Exercise instructions: Set down, please, exactly the lines below that run from the line with "Switch the size" to the line with "The image size is (527, 262).", both lines included.

Extracted data entries
☆ ☆ ☆ ☆ ☆ ☆ ☆
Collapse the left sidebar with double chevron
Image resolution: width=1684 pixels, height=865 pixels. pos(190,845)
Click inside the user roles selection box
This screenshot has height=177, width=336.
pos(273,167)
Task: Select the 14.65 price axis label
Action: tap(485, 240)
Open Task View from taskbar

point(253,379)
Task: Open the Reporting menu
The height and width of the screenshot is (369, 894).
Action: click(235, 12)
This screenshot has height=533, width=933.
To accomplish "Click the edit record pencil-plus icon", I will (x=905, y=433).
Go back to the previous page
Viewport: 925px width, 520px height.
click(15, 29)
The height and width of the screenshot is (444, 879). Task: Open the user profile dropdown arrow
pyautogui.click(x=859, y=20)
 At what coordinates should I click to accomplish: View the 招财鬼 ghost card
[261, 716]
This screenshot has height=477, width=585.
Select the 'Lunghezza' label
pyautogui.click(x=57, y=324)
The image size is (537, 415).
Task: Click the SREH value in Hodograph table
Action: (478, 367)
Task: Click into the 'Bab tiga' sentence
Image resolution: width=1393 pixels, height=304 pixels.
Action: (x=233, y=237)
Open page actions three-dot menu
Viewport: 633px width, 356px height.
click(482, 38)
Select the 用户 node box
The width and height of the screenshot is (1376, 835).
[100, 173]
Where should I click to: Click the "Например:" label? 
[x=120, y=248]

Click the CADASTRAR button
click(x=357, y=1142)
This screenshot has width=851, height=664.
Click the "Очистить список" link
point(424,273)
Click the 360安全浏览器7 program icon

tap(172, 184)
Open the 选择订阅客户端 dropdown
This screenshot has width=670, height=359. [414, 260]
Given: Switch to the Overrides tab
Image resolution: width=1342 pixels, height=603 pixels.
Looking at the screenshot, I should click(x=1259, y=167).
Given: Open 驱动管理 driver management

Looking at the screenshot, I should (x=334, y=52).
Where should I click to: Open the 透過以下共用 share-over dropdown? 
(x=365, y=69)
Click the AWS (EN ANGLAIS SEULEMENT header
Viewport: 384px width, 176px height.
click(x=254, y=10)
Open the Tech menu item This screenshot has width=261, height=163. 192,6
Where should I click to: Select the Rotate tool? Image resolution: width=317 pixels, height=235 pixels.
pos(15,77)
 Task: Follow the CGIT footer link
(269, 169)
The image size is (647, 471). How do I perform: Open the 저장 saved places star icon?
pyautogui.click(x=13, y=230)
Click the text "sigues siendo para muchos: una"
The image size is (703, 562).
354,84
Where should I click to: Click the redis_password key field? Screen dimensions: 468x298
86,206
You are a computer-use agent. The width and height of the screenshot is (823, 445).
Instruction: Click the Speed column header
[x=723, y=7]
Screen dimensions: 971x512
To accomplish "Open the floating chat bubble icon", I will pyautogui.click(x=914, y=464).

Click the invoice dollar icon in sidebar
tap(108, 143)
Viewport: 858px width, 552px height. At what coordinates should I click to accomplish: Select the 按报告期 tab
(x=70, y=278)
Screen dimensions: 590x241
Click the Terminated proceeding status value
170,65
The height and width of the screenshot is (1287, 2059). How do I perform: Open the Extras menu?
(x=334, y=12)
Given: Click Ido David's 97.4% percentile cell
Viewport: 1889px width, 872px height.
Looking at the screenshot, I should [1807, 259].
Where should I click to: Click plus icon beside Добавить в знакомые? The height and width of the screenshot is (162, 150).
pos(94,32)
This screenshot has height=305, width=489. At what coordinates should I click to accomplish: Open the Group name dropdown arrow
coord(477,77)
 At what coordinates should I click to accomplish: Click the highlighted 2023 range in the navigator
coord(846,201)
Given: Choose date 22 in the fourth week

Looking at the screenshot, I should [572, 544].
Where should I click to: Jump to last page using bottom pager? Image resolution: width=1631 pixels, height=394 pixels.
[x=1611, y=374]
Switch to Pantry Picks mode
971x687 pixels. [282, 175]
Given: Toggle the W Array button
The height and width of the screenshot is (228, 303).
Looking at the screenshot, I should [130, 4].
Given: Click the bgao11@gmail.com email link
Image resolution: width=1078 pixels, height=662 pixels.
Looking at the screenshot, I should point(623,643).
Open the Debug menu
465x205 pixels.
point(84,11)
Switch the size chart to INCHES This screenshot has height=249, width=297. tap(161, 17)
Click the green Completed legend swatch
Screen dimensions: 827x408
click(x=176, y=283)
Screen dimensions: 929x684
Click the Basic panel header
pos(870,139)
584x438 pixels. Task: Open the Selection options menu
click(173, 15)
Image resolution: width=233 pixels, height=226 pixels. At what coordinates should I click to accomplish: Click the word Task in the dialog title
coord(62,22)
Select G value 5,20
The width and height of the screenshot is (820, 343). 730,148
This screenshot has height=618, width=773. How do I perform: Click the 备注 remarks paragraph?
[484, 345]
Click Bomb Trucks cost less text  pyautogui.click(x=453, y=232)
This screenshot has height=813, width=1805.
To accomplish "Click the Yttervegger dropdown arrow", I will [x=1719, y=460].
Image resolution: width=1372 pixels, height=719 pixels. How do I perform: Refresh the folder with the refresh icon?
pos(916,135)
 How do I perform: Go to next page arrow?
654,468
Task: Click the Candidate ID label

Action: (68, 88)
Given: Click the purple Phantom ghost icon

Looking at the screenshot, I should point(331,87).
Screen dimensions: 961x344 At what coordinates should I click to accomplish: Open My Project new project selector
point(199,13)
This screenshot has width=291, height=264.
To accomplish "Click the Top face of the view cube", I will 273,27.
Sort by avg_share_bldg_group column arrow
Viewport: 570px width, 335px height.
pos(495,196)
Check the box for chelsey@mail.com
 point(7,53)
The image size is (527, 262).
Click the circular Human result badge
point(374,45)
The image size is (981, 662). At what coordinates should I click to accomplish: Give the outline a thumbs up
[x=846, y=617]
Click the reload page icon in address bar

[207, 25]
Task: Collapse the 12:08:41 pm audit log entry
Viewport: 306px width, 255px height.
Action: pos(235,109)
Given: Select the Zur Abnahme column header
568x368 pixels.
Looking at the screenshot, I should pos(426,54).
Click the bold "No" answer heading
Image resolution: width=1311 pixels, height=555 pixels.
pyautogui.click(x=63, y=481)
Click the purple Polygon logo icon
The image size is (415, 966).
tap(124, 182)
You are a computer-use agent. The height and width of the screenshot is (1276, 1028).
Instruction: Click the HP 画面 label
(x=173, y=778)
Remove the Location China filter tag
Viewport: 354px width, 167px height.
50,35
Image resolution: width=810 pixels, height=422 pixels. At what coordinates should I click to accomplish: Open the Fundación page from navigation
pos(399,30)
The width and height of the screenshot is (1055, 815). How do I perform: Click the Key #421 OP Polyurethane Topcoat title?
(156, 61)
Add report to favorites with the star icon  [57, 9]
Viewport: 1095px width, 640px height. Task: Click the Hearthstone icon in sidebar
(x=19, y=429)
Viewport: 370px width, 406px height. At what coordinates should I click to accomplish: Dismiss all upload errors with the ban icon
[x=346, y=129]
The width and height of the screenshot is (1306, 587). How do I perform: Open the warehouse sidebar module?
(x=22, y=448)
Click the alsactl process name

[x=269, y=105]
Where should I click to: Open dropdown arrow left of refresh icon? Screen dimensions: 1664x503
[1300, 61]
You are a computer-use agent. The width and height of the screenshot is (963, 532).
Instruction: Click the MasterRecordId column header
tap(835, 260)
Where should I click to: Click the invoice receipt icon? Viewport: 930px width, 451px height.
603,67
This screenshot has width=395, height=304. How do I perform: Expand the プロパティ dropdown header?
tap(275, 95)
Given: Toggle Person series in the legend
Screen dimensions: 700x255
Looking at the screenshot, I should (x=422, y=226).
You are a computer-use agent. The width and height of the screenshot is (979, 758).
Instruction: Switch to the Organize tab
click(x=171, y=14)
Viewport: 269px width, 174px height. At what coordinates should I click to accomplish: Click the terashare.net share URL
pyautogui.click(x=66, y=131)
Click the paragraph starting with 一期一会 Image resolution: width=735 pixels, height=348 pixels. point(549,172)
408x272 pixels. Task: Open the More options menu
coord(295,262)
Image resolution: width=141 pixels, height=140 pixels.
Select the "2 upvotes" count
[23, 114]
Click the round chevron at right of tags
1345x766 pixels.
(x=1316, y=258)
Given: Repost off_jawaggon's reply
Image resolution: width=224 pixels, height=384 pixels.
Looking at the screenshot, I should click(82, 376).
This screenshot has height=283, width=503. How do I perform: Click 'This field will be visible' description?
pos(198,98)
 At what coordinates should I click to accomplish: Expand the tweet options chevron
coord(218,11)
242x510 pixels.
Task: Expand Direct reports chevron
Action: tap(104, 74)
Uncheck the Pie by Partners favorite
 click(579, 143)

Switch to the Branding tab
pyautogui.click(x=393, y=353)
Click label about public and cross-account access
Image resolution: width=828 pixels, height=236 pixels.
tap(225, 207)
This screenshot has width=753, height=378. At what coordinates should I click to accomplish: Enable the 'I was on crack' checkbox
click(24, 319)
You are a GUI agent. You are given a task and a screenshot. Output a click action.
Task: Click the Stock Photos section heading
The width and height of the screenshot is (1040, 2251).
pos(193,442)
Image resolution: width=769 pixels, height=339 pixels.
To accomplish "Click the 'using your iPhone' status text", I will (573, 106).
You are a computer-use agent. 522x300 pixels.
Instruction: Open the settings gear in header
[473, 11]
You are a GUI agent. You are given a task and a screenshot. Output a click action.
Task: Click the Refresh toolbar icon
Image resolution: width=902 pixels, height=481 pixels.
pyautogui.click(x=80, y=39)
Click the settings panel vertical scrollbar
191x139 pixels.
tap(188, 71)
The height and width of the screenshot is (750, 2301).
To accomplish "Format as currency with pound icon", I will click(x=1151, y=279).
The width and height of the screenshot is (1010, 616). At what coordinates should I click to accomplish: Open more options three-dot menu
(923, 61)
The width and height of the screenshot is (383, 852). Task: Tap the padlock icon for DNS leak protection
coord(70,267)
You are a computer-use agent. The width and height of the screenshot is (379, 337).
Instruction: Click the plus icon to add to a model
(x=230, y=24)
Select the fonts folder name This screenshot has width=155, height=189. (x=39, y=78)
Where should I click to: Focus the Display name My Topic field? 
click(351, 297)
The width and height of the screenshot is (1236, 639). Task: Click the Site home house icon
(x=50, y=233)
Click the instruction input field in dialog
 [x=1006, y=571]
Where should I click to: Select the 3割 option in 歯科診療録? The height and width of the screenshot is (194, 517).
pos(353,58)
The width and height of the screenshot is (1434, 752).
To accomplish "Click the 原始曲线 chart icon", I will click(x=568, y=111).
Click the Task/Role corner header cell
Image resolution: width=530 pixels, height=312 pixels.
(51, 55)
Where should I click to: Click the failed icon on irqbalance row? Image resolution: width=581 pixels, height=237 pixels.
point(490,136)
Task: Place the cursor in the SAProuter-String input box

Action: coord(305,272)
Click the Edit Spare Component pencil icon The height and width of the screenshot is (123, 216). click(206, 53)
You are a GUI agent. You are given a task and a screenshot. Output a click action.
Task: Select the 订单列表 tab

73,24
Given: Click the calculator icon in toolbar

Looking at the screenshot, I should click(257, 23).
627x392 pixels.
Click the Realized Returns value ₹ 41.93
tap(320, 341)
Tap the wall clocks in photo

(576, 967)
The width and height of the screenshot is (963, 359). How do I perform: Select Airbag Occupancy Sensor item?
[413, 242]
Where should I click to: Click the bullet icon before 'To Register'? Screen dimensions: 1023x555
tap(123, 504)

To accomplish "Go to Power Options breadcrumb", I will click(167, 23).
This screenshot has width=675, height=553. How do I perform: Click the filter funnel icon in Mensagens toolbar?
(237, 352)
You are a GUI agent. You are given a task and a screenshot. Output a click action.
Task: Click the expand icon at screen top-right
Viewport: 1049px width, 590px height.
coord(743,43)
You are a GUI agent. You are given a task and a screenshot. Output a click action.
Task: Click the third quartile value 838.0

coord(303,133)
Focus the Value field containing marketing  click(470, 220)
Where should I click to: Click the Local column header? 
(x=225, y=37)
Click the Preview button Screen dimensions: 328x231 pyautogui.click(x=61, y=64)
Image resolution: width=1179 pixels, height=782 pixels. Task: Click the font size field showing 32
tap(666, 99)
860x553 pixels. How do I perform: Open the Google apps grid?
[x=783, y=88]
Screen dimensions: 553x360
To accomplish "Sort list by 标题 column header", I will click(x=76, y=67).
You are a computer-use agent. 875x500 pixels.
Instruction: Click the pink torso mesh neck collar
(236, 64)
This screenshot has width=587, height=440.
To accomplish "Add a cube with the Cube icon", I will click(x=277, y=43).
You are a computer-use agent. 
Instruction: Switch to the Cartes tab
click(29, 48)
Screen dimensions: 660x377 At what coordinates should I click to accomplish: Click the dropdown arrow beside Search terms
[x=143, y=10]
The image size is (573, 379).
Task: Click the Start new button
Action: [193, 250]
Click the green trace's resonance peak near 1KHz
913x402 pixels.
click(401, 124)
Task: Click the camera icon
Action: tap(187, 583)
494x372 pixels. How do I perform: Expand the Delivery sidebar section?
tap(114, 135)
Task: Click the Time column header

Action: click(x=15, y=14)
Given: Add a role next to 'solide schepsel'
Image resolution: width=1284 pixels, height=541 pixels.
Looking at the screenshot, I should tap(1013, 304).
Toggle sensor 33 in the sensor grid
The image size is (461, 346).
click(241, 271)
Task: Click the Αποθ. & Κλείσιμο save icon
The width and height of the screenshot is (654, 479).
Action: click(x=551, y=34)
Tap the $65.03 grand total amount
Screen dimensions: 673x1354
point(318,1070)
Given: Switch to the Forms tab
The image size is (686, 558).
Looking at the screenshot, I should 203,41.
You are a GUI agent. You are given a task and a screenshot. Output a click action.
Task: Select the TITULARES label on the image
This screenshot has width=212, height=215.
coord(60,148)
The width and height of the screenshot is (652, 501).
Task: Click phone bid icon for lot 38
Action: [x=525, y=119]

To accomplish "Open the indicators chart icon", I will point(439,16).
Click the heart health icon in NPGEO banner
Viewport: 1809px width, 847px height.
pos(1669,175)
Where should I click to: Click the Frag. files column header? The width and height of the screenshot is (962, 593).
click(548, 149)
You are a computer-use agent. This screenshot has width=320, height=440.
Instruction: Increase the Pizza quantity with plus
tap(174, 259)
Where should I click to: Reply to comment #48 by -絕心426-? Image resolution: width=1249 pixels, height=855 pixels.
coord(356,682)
☆ ☆ ☆ ☆ ☆ ☆ ☆
Response area:
Switch the size chart to INCHES This screenshot has height=249, width=297. tap(161, 17)
Click the green Completed legend swatch
Screen dimensions: 827x408
click(x=176, y=283)
Screen dimensions: 929x684
Click the Basic panel header
pos(870,139)
584x438 pixels. Task: Open the Selection options menu
click(173, 15)
Image resolution: width=233 pixels, height=226 pixels. At what coordinates should I click to accomplish: Click the word Task in the dialog title
coord(62,22)
Select G value 5,20
The width and height of the screenshot is (820, 343). 730,148
This screenshot has height=618, width=773. How do I perform: Click the 备注 remarks paragraph?
[484, 345]
Click Bomb Trucks cost less text  pyautogui.click(x=453, y=232)
This screenshot has height=813, width=1805.
To accomplish "Click the Yttervegger dropdown arrow", I will [x=1719, y=460].
Image resolution: width=1372 pixels, height=719 pixels. How do I perform: Refresh the folder with the refresh icon?
pos(916,135)
 How do I perform: Go to next page arrow?
654,468
Task: Click the Candidate ID label

Action: (68, 88)
Given: Click the purple Phantom ghost icon

Looking at the screenshot, I should point(331,87).
Screen dimensions: 961x344 At what coordinates should I click to accomplish: Open My Project new project selector
point(199,13)
This screenshot has width=291, height=264.
To accomplish "Click the Top face of the view cube", I will 273,27.
Sort by avg_share_bldg_group column arrow
Viewport: 570px width, 335px height.
pos(495,196)
Check the box for chelsey@mail.com
 point(7,53)
The image size is (527, 262).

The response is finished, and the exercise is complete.